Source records
——————

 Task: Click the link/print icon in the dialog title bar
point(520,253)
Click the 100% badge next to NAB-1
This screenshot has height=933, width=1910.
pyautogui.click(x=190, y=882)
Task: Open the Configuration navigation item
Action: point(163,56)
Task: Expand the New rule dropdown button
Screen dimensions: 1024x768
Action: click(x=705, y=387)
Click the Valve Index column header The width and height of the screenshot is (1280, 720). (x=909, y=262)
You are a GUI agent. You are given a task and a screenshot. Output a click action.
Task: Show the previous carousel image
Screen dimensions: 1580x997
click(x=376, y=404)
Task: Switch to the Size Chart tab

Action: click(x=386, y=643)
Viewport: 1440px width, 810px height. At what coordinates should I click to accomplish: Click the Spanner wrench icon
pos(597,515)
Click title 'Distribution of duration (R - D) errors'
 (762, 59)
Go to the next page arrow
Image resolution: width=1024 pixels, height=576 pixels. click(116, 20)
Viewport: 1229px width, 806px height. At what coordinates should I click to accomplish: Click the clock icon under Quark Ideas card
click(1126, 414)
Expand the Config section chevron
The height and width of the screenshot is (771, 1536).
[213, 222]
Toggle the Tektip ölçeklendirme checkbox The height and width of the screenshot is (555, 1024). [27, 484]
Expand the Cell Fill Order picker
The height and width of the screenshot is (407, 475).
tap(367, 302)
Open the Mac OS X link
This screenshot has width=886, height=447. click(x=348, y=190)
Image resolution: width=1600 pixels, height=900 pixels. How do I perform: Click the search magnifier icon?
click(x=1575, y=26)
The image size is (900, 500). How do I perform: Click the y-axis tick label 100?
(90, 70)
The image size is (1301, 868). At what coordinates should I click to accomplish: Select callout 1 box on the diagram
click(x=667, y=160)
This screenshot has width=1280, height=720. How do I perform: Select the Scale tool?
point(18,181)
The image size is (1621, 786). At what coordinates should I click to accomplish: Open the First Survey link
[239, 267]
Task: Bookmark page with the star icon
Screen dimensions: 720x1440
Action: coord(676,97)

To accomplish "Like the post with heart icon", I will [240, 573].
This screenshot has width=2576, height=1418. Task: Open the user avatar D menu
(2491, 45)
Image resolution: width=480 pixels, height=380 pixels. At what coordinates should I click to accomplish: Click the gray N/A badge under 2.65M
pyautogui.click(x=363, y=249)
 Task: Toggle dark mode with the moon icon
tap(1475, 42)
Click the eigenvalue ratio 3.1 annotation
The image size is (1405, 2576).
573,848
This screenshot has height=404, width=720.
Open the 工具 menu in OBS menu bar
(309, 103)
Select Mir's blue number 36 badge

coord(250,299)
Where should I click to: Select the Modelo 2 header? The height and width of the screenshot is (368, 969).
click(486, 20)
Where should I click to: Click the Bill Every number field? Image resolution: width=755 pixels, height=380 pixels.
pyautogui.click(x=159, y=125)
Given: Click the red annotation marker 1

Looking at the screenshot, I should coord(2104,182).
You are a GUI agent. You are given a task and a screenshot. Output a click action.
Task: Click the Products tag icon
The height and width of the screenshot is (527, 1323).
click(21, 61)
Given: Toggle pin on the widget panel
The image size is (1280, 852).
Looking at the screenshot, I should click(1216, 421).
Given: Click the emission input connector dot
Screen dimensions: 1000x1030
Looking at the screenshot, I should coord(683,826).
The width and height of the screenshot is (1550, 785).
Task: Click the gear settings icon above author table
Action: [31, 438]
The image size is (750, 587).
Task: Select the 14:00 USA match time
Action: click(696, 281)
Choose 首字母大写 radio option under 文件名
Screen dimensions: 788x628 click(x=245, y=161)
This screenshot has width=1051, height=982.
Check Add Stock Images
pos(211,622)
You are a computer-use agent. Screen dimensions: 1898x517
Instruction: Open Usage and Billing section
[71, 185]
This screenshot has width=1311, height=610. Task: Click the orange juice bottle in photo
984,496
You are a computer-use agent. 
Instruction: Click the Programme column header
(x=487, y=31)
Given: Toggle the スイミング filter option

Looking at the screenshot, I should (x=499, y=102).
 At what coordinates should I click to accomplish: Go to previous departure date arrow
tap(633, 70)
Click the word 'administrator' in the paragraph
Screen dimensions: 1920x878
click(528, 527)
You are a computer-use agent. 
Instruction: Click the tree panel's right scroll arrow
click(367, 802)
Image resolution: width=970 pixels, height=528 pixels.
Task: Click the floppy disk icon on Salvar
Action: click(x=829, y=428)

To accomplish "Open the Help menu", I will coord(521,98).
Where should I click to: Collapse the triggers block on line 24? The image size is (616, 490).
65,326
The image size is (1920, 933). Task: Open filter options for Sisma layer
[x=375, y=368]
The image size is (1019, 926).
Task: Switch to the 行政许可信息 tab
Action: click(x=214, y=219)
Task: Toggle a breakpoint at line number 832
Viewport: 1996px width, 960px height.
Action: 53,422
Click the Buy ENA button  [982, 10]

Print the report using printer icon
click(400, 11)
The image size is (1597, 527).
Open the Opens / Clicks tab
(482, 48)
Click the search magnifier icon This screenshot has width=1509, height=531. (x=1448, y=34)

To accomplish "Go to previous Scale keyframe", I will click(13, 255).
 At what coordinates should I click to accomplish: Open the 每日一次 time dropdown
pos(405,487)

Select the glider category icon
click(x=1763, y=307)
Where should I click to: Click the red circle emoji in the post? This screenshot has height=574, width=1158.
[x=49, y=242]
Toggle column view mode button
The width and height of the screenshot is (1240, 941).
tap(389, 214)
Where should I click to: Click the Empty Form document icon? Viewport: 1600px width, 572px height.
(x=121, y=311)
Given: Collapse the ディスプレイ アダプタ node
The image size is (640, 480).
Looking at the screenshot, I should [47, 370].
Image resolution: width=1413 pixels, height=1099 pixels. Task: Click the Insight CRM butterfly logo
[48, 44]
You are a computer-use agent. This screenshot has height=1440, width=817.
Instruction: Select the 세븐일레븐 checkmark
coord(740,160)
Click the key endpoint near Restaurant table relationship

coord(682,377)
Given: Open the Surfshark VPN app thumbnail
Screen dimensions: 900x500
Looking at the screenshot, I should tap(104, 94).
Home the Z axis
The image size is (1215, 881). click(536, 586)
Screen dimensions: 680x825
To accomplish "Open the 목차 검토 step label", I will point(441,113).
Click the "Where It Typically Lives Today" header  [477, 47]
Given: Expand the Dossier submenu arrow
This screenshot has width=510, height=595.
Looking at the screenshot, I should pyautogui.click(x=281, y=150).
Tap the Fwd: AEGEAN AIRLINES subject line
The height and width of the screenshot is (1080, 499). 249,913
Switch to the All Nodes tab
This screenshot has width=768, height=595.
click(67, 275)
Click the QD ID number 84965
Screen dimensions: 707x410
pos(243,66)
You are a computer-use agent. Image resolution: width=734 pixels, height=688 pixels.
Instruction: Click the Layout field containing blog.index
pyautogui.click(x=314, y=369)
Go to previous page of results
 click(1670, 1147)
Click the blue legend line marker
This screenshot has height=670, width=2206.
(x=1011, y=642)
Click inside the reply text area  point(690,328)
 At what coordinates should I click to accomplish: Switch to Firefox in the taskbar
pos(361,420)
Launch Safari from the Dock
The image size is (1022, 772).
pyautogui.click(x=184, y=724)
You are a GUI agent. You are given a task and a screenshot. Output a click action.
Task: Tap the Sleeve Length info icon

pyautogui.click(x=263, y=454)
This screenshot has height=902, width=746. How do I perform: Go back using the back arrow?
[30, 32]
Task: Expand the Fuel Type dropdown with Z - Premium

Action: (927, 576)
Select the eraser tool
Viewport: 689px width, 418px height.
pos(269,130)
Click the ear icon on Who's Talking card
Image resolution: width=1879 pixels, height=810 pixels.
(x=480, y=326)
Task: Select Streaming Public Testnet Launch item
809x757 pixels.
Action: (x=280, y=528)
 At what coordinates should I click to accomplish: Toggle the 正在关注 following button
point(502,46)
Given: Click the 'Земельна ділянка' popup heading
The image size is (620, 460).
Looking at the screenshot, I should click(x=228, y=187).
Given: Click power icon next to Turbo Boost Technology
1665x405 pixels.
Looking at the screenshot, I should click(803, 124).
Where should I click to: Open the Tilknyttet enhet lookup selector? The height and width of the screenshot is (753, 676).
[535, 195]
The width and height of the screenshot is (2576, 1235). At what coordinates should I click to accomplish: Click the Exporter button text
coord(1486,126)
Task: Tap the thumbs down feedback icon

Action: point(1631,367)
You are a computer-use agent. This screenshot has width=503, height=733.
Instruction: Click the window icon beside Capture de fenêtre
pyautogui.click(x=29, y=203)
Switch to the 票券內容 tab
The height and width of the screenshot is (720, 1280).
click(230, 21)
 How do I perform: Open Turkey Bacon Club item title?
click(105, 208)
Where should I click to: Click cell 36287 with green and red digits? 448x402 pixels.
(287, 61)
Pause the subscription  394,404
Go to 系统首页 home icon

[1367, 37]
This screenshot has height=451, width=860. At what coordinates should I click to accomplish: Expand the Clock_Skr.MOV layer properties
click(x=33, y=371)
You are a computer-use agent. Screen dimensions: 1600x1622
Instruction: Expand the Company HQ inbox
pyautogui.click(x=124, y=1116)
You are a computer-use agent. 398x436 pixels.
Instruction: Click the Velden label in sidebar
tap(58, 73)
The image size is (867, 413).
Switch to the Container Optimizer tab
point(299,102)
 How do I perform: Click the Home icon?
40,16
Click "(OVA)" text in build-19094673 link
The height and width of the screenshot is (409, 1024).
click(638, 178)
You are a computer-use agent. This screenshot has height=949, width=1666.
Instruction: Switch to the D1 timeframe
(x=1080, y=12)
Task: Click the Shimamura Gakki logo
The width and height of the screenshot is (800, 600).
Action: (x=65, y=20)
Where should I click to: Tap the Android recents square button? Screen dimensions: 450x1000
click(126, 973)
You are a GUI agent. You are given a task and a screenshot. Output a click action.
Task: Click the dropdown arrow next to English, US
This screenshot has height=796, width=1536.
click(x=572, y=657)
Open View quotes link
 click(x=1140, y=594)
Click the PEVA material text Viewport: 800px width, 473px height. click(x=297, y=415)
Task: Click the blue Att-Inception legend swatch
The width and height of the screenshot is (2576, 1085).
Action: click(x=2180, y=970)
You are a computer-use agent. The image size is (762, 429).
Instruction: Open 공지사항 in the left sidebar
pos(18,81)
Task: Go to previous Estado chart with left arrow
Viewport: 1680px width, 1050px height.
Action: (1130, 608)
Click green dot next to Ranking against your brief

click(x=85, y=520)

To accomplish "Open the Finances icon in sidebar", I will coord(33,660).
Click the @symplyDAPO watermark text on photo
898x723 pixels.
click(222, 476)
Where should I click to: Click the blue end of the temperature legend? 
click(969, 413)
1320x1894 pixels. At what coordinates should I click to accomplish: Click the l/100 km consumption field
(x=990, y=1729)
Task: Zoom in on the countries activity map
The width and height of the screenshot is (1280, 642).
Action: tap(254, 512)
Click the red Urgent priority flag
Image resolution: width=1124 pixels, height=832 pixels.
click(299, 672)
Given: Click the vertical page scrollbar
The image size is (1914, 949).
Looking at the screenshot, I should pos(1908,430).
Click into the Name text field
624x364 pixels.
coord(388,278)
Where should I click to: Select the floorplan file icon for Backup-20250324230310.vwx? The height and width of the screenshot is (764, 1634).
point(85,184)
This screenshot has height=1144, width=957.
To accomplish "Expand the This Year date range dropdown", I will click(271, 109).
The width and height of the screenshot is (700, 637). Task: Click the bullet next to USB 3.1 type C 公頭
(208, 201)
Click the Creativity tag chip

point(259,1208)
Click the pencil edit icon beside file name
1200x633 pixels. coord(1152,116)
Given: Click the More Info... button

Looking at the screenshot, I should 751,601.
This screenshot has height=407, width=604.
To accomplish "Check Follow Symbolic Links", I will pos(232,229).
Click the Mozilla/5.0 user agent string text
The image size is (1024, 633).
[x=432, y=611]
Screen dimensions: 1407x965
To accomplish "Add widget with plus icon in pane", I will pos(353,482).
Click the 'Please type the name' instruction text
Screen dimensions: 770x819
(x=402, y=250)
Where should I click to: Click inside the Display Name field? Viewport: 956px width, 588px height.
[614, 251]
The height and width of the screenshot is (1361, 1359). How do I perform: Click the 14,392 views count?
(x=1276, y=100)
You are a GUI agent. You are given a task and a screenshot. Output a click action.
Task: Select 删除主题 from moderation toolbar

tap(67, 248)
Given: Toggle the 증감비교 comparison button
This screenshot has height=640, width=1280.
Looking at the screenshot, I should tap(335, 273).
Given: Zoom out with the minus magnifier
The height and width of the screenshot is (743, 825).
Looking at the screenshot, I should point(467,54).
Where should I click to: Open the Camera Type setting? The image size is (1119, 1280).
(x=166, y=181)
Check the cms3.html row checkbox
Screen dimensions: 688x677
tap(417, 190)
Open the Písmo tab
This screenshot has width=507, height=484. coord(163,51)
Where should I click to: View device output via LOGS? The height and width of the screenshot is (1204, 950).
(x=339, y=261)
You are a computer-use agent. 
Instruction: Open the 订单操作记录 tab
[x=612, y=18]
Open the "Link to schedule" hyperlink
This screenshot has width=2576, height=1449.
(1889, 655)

——————

● Problem to work on
Please return every line in the data that includes the string "Zoom".

● Answer section
Task: Zoom in on the countries activity map
Given: Zoom out with the minus magnifier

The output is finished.